Microsoft Patch Tuesday, December 2025 Edition – Krebs on Security

Microsoft in the present day pushed updates to repair not less than 56 safety flaws in its Home windows working programs and supported software program. This last Patch Tuesday of 2025 tackles one zero-day bug that’s already being exploited, in addition to two publicly disclosed vulnerabilities.

Regardless of releasing a lower-than-normal variety of safety updates these previous few months, Microsoft patched a whopping 1,129 vulnerabilities in 2025, an 11.9% improve from 2024. In response to Satnam Narang at Tenable, this 12 months marks the second consecutive 12 months that Microsoft patched over one thousand vulnerabilities, and the third time it has completed so since its inception.

The zero-day flaw patched in the present day is CVE-2025-62221, a privilege escalation vulnerability affecting Home windows 10 and later editions. The weak point resides in a element known as the “Home windows Cloud Information Mini Filter Driver” — a system driver that permits cloud functions to entry file system functionalities.

“That is notably regarding, because the mini filter is integral to providers like OneDrive, Google Drive, and iCloud, and stays a core Home windows element, even when none of these apps had been put in,” mentioned Adam Barnett, lead software program engineer at Rapid7.

Solely three of the failings patched in the present day earned Microsoft’s most-dire “vital” score: Each CVE-2025-62554 and CVE-2025-62557 contain Microsoft Workplace, and each can exploited merely by viewing a booby-trapped e-mail message within the Preview Pane. One other vital bug — CVE-2025-62562 — entails Microsoft Outlook, though Redmond says the Preview Pane isn’t an assault vector with this one.

However in accordance with Microsoft, the vulnerabilities almost certainly to be exploited from this month’s patch batch are different (non-critical) privilege escalation bugs, together with:

–CVE-2025-62458 — Win32k–CVE-2025-62470 — Home windows Widespread Log File System Driver–CVE-2025-62472 — Home windows Distant Entry Connection Supervisor–CVE-2025-59516 — Home windows Storage VSP Driver–CVE-2025-59517 — Home windows Storage VSP Driver

Kev Breen, senior director of risk analysis at Immersive, mentioned privilege escalation flaws are noticed in nearly each incident involving host compromises.

“We don’t know why Microsoft has marked these particularly as extra doubtless, however the majority of those parts have traditionally been exploited within the wild or have sufficient technical element on earlier CVEs that it will be simpler for risk actors to weaponize these,” Breen mentioned. “Both method, whereas not actively being exploited, these ought to be patched sooner relatively than later.”

One of many extra fascinating vulnerabilities patched this month is CVE-2025-64671, a distant code execution flaw within the Github Copilot Plugin for Jetbrains AI-based coding assistant that’s utilized by Microsoft and GitHub.
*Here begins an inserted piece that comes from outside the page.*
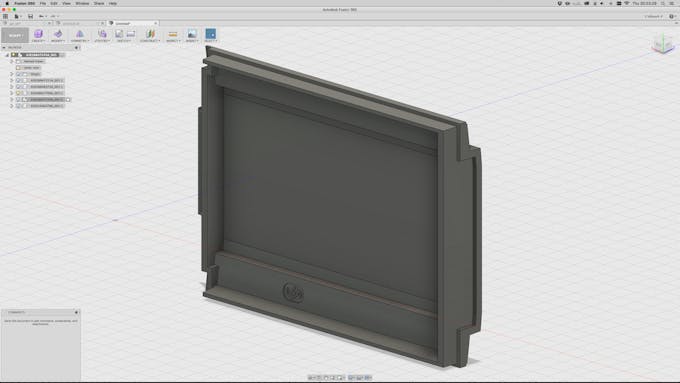Click the ViewCube in the top-right corner
This screenshot has height=383, width=680.
(x=663, y=44)
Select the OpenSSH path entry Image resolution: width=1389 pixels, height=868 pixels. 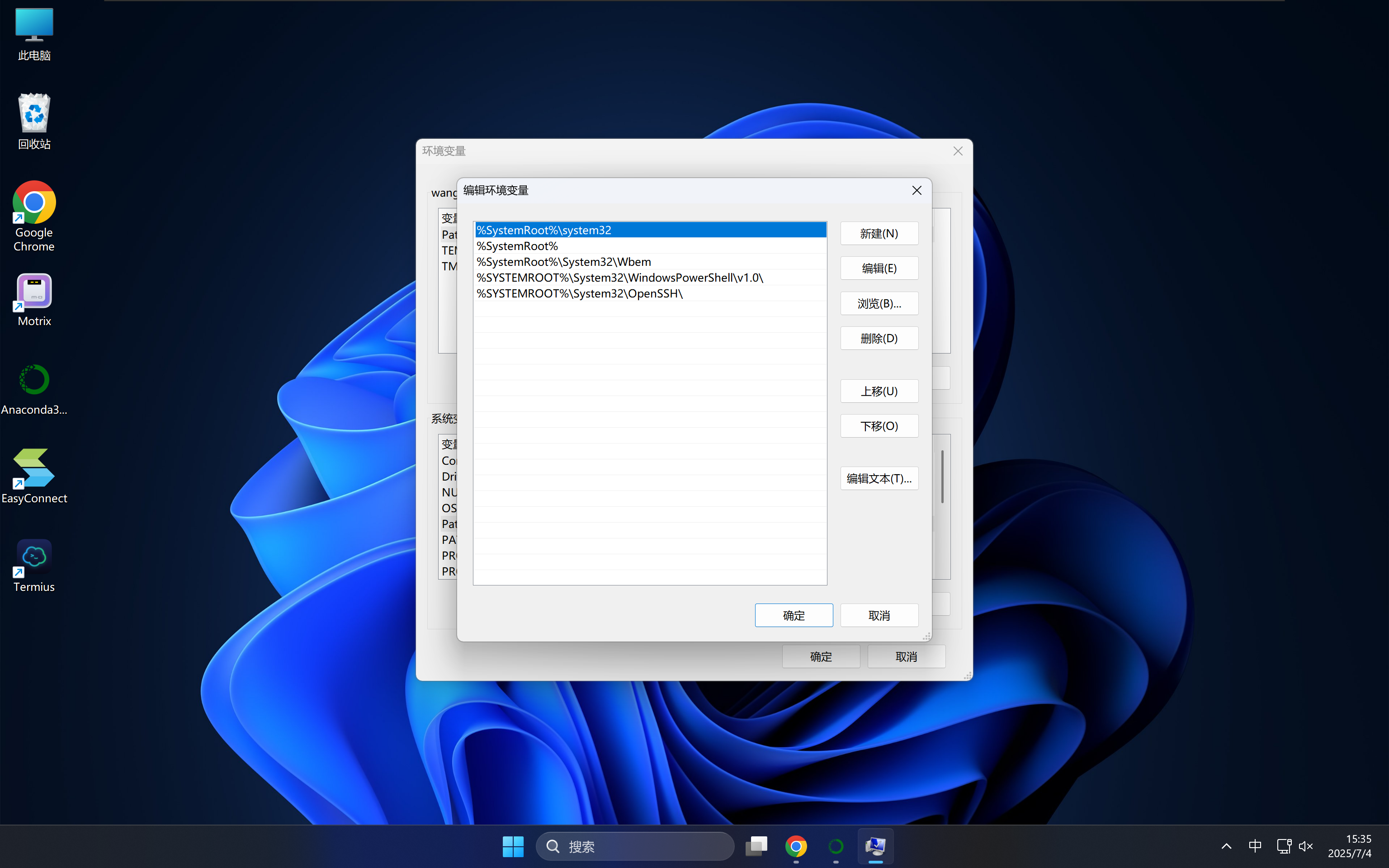tap(580, 293)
Breen mentioned this flaw would permit attackers to execute arbitrary code by tricking the massive language mannequin (LLM) into operating instructions that bypass the guardrails and add malicious directions within the person’s “auto-approve” settings.

CVE-2025-64671 is a part of a broader, extra systemic safety disaster that safety researcher Ari Marzuk has branded IDEsaster (IDE  stands for “built-in improvement surroundings”), which encompasses greater than 30 separate vulnerabilities reported in almost a dozen market-leading AI coding platforms, together with Cursor, Windsurf, Gemini CLI, and Claude Code.

The opposite publicly-disclosed vulnerability patched in the present day is CVE-2025-54100, a distant code execution bug in Home windows Powershell on Home windows Server 2008 and later that enables an unauthenticated attacker to run code within the safety context of the person.

For anybody searching for a extra granular breakdown of the safety updates Microsoft pushed in the present day, try the roundup on the SANS Web Storm Heart. As all the time, please go away a word within the feedback if you happen to expertise issues making use of any of this month’s Home windows patches.